Exercise aim = Keep only the lines of the data below that contain "Google", and copy them.

-- Provided material follows --

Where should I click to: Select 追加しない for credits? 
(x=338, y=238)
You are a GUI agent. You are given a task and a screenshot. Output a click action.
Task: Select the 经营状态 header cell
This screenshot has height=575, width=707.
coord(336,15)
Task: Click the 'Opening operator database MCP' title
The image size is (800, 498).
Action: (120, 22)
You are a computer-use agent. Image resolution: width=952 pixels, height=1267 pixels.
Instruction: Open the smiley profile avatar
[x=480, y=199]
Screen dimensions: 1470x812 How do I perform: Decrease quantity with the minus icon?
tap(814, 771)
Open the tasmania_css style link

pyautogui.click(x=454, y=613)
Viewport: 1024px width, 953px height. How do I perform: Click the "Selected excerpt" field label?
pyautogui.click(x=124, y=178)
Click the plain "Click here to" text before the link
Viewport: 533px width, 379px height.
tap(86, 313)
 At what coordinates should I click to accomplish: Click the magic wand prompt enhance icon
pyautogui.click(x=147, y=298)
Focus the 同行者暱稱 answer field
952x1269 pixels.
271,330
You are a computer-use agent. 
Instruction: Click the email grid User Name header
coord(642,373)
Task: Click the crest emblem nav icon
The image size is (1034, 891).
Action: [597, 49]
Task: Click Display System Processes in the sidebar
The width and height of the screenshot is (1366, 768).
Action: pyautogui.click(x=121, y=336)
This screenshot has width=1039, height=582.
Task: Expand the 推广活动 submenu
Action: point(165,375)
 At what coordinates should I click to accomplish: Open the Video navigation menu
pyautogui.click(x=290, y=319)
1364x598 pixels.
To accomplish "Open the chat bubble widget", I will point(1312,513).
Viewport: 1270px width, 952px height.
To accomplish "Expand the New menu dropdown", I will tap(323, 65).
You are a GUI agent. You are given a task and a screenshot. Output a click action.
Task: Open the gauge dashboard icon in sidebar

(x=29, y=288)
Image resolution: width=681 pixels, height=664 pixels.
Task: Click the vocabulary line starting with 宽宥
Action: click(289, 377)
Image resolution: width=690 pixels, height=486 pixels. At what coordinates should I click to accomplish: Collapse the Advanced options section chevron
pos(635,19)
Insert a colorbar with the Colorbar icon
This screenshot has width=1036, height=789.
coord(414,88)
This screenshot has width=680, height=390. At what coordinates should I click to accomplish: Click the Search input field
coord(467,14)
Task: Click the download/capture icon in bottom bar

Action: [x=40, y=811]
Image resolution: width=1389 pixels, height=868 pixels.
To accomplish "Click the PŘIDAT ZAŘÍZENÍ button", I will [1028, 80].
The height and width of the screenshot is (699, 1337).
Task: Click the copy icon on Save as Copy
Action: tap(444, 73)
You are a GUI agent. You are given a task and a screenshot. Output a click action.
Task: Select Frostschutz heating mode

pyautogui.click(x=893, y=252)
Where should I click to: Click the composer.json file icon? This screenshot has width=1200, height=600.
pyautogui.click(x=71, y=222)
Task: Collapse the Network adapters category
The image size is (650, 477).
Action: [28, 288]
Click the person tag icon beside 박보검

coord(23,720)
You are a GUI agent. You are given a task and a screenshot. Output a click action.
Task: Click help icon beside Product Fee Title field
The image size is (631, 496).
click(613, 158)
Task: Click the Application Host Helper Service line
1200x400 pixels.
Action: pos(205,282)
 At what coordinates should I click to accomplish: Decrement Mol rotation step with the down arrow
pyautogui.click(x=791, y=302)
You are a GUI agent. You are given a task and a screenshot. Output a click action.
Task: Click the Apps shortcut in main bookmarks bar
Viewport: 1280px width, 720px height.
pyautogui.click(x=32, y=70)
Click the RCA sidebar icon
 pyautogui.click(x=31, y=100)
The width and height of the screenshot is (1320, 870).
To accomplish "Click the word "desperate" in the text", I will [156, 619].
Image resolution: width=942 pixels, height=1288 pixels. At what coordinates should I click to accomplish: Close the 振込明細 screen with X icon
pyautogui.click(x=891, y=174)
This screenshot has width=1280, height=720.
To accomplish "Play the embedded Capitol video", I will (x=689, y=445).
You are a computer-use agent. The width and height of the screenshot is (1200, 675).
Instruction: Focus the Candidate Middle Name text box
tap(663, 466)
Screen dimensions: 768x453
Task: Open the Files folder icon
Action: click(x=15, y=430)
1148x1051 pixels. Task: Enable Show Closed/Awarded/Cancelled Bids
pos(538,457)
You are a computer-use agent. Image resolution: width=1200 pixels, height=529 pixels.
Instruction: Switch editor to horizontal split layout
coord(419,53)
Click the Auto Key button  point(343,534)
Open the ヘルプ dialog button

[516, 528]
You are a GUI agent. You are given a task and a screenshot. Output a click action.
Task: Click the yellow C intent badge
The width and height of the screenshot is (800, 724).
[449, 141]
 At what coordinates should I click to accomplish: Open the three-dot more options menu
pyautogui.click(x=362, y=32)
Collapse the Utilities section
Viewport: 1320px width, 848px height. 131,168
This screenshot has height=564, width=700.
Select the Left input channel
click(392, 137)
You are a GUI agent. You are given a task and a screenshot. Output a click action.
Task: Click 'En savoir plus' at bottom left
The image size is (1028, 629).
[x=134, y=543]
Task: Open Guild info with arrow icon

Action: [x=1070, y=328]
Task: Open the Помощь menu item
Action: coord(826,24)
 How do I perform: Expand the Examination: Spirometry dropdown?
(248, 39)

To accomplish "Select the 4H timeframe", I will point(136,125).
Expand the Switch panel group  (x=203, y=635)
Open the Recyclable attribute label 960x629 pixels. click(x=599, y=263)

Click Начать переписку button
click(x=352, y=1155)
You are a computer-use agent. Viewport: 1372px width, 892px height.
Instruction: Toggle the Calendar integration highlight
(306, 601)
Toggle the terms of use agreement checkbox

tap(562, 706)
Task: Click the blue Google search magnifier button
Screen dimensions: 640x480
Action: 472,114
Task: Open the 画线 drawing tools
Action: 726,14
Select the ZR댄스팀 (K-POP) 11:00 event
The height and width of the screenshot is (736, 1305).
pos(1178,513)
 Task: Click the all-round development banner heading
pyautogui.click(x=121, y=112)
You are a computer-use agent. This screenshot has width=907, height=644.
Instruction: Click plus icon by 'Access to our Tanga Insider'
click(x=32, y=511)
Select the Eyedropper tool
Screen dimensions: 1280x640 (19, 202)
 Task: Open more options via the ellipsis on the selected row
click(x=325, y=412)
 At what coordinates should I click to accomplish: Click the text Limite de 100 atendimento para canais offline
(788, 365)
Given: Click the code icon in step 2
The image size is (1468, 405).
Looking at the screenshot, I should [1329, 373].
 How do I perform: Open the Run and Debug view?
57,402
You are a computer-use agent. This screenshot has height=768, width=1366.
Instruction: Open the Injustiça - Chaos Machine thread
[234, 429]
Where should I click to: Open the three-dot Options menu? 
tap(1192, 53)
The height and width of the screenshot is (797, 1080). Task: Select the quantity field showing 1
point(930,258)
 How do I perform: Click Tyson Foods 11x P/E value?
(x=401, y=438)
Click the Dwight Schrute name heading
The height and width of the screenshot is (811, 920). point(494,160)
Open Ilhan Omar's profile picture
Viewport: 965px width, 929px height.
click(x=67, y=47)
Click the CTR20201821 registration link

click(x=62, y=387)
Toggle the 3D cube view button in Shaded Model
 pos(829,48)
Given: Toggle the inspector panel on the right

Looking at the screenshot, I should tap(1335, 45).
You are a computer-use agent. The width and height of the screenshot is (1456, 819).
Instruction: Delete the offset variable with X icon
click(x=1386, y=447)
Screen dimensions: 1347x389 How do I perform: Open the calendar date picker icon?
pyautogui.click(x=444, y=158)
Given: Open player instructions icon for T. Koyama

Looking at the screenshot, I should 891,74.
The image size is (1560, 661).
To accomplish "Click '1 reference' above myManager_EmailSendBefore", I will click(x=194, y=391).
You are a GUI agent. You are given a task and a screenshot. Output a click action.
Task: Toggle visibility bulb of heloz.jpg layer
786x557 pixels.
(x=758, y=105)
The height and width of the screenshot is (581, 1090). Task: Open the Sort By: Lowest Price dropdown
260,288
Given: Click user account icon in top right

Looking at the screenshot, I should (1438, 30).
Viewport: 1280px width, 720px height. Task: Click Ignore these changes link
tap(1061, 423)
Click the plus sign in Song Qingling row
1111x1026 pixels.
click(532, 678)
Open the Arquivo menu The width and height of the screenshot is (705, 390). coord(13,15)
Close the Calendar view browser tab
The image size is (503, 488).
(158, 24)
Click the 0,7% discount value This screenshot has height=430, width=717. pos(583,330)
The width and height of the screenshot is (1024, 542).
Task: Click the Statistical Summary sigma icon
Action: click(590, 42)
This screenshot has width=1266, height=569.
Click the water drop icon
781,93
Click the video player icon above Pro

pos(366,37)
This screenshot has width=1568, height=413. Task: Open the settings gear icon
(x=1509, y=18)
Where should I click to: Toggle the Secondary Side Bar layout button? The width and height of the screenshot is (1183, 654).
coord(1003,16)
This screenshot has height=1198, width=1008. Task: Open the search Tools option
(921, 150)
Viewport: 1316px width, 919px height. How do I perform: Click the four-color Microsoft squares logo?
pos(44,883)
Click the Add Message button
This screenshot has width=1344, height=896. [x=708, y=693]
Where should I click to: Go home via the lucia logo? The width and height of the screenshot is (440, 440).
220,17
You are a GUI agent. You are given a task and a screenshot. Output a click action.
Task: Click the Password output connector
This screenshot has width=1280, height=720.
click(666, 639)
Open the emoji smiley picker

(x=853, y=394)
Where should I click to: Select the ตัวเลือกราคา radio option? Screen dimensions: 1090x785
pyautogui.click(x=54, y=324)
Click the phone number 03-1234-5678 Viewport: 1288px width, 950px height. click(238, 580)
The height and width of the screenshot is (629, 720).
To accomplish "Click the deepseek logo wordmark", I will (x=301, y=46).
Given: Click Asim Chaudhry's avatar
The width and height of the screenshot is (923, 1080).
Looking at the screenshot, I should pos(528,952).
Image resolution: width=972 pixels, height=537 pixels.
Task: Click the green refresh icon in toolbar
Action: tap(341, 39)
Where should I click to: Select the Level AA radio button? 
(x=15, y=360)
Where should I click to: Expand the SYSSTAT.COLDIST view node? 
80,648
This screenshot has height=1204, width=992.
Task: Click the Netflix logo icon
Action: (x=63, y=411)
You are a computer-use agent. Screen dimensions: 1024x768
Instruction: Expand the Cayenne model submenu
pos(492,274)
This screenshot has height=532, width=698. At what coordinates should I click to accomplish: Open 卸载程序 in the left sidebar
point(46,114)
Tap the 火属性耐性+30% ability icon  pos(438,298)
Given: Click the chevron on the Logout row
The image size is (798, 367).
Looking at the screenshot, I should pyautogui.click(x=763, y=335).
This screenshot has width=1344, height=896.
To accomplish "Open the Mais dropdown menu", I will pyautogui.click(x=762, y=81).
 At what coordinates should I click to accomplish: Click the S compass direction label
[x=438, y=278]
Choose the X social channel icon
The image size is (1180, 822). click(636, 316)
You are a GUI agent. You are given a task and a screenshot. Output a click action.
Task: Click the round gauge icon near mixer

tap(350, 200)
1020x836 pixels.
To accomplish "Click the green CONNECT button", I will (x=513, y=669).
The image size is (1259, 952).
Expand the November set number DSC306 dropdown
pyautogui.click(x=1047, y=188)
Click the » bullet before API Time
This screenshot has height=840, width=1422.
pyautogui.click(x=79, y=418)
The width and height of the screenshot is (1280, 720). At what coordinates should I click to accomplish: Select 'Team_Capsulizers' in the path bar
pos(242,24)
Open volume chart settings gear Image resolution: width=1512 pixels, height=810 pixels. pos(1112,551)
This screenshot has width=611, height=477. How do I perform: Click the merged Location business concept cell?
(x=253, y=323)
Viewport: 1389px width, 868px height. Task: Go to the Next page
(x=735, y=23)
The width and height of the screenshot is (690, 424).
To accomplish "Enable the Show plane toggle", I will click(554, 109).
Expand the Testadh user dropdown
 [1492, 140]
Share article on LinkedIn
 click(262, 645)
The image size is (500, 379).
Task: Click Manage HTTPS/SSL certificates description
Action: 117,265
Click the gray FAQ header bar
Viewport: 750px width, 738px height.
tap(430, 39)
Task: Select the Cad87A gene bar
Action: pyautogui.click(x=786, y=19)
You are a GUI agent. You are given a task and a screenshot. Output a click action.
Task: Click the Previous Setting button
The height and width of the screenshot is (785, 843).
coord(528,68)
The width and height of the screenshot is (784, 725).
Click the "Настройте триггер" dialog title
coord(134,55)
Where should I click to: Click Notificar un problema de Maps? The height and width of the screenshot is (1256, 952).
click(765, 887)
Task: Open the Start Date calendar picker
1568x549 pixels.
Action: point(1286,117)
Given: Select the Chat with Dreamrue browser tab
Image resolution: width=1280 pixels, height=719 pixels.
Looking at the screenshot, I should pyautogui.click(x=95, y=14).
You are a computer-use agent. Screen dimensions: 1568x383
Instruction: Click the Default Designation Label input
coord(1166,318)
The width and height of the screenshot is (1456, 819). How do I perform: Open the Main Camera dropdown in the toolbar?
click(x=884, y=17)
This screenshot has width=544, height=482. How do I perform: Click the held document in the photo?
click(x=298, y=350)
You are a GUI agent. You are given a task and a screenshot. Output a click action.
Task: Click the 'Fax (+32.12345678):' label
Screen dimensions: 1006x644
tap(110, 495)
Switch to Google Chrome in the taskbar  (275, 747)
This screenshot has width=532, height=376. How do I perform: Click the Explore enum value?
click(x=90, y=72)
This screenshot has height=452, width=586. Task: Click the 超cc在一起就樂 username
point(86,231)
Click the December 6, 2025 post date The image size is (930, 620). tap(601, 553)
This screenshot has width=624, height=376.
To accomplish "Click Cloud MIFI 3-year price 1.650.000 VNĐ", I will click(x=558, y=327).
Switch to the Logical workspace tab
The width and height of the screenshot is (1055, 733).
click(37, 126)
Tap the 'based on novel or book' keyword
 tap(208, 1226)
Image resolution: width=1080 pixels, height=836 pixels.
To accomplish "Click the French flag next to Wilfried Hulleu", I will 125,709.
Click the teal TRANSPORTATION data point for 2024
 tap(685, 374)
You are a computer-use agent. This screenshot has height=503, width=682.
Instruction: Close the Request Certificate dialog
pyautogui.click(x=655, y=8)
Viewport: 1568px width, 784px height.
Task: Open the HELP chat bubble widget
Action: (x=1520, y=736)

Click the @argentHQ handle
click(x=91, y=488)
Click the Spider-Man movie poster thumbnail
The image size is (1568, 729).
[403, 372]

-- Provided material concluded --

Solved problem =
Task: Click the blue Google search magnifier button
Switch to Google Chrome in the taskbar  (275, 747)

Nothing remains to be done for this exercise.